Thrive provides tools and training courses to help educational settings promote better standards of emotional wellbeing. Over 2,400 schools to date have embedded the patented Thrive Approach to meet their pupils’ developmental needs. The Ambassador Schools programme recognises those schools’ successes in creating learning environments that cultivate happier, more resilient young people.
To win the scheme’s top accolade, schools must show that their pupils are receiving the best possible support in five areas of their emotional development: Environment, Leadership, Right-time, Reparative and Relationship.
The Thrive Approach’s versatility shines through in the variety of settings that have received this title in the past 12 months, from inner city academies and mainstream primary schools to special independent schools catering for pupils with the most complex learning difficulties.
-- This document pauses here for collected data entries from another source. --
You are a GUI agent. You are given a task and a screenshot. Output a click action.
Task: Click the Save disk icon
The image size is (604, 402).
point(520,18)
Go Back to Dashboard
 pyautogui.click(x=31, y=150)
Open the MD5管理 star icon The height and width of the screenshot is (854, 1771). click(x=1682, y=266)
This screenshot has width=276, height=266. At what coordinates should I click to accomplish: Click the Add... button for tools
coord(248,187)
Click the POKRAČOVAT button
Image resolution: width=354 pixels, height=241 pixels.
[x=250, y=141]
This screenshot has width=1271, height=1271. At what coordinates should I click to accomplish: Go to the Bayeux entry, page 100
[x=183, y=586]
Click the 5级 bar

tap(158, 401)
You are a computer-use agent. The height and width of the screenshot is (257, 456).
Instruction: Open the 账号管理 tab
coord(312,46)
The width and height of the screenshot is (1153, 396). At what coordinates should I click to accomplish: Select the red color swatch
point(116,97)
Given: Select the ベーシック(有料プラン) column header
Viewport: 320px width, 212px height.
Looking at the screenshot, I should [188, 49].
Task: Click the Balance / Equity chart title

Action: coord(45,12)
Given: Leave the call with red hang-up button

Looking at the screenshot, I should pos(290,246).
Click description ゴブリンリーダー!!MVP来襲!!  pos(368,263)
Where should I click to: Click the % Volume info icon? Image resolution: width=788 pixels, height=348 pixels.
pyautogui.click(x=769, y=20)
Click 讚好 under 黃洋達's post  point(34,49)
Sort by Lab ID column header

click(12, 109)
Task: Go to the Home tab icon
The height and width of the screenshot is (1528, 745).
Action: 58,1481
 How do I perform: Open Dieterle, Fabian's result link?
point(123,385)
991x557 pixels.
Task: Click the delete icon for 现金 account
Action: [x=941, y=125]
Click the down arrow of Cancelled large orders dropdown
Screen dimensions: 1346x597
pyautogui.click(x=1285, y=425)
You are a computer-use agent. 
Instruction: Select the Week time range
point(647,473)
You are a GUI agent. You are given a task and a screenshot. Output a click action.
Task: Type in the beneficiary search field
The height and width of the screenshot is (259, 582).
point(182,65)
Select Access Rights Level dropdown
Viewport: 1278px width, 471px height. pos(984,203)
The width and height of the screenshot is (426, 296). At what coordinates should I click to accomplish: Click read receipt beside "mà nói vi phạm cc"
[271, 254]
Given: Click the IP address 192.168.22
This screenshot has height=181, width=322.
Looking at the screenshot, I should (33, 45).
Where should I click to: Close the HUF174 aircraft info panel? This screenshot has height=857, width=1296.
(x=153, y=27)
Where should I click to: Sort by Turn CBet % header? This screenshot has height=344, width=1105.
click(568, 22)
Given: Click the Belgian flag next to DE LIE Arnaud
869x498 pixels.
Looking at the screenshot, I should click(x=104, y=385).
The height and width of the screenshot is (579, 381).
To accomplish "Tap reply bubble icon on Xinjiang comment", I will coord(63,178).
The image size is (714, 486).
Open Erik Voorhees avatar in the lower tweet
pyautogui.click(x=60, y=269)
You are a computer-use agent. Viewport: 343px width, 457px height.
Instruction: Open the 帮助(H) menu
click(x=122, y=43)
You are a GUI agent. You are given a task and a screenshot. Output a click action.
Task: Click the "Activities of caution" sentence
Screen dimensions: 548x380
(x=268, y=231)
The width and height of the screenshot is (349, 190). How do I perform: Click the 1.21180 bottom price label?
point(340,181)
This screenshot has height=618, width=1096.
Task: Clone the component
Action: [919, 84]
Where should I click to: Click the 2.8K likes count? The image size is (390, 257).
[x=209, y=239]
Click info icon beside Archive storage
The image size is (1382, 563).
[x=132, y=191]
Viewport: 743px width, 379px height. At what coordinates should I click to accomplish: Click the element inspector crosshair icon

These eight Schools of Excellence are:
- Thomas Arnold Primary School, Dagenham
- Fortis Academy, Birmingham
- Heath Farm, Kent
- Hunters Hall Primary School, Dagenham
- Herbert Thompson Primary School, Cardiff
- Perseid School, Merton
- New Road Primary School, Chatham
- Hillcroft Primary, Surrey
- Liskeard Hillfort Primary School, Cornwall
In the words of Perseid’s Assistant Headteacher, Thrive provides schools with a ‘golden thread’ that ‘filters down through everything we do in terms of the curriculum and the relationship we have with our pupils’.
For the leadership team at Hunters Hall, the Approach’s synthesis of different disciplines has been invaluable in measuring their success in pastoral development. Co-headteachers Michael Kaitell and Selina Frazer praised Thrive’s impact ‘on children, their families and the staff at our school due to awareness of attachment, neuroscience and behaviour as a means of communication and play’.
The government’s latest report on children’s mental health and wellbeing starkly demonstrates how some of the pandemic’s most deleterious effects were reserved for those least equipped to cope with them. Between 2017 and 2021, rates of probable mental disorder among 6- to 16-year-olds rose by almost 6%. Research in the BMJ paints a similar picture, with an 81% increase in CAMHS referrals between April and September 2021 compared with the same period in 2019.
Supporting Education Group’s mission of improving children’s educational outcomes is inextricably tied to the general health and happiness of our young people. Against this bleak backdrop, we are proud to see Thrive’s work help so many schools empower their pupils to move beyond this moment of adversity.
We congratulate all nine schools for their remarkable work in nurturing emotionally robust and contented young people.